# Can male guppy atack , stress, damage another male guppy ?



## ppaskova (Apr 27, 2010)

Hi Guys

I'm keep having issues in my new tank for 6 months now since I started it. I had more issues in this thank than in my old tank in 2 years. My new issue is that I started to discover newly added male guppies stressed with ripped tales and most of them dieing from stress (being scared) few days after. Since I started this tank I already had parasites, Ick, female guppies dieing rapidly because being scared nipped by female bettas. Now i removed female bettas and my female guppies are fine and giving birth as I can find a few baby guppies in the tank. What is strange that my males that have been in the tank for long time doing good (most of them, I lost one orange color recently, who has been in my tank for a while). The new males who are stressed and dieing are all orange / red color, some plane orange, some with white and some cobra style. 2 days after putting them in my tank I can see their tales (but not all of them) ether ripped or spitted. My old male guppies mostly black (black Russians) and white cobras (I do have one orange and one pink and black / yellow cobra) and they mostly bigger than the new ones. I have in my tank mostly guppies (about 30, 10 males and 20 females or so, which should be a good balance to avoid any fighting) a few neons, rummy nose tetras and cherry barbs (also some coreys and pleco). The same fish I had before in smaller numbers in my old smaller tank and never had issues with it.
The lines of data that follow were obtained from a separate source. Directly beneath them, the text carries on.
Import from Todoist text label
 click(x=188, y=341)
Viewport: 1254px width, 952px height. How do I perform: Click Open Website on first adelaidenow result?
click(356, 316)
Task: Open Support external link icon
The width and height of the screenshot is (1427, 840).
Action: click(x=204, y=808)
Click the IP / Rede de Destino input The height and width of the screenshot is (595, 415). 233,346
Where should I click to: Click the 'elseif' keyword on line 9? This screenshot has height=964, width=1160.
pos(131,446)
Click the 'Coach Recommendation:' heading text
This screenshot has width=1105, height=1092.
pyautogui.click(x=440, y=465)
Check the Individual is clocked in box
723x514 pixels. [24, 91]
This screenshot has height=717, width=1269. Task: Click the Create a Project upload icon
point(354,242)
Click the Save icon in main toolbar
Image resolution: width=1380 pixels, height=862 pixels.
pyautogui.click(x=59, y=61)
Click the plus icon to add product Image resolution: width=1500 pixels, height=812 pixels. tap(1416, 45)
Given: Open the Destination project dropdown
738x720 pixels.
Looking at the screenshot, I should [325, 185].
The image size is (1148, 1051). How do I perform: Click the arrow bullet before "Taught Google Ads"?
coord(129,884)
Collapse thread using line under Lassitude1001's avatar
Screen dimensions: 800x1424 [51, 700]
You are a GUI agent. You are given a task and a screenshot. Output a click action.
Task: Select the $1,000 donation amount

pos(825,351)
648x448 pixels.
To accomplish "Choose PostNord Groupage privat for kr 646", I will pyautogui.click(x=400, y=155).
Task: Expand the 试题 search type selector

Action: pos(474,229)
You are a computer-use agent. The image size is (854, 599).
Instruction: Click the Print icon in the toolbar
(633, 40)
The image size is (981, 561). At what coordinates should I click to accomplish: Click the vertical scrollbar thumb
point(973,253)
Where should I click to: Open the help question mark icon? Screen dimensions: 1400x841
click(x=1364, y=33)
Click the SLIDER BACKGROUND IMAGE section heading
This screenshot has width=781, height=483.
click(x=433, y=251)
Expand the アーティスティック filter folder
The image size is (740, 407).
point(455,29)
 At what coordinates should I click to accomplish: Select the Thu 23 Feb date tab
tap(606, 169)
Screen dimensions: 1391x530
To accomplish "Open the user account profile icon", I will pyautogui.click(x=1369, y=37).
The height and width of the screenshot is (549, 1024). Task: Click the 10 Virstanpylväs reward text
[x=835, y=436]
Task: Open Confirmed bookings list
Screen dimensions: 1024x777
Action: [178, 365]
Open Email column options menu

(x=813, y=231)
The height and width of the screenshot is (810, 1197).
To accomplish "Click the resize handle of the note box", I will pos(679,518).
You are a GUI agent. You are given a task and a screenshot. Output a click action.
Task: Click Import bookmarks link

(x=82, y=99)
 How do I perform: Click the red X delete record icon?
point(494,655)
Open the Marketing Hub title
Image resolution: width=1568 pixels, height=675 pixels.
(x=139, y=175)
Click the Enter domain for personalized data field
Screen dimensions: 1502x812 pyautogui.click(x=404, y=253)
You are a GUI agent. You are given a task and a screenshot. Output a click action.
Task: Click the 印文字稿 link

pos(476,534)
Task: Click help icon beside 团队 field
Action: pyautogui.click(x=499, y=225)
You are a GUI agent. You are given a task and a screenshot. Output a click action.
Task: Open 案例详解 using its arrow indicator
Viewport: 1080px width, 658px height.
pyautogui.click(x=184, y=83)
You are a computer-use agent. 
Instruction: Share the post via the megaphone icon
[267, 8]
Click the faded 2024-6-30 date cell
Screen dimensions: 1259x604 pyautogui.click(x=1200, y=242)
The only other difference is that in this tank I have both male and female cherry barbs, where in old one I had only males. Also I discovered a couple of neons sometime ago with ripped tales as well but compare with guppies the number is much smaller and my neons look happy in my tank. I like guppies and from my previous experience it was the easiest and hardiest fish to keep around but lately I noticed that it is very hard to keep them around and specialty with other fish. So I'm trying to figure out where the aggression is coming from other male guppies or cherry barbs (because their males trying to protect their females) ? Any help is appreciated.


----------



## ppaskova (Apr 27, 2010)

OK. I found the issue. It is one of my cherry barbs attacking only red / orange male guppies. This one has been with me over the year and now the largest barb in the tank. The rest of them is 3-4 months old and not that big and aggressive. I don't understand why he started to attack the other fish. He was always in the tank with other fish and was never so aggressive. The only difference in this tank, that tank is bigger and has more fish and I also added the female cherry barbs. Any help is appreciated.


----------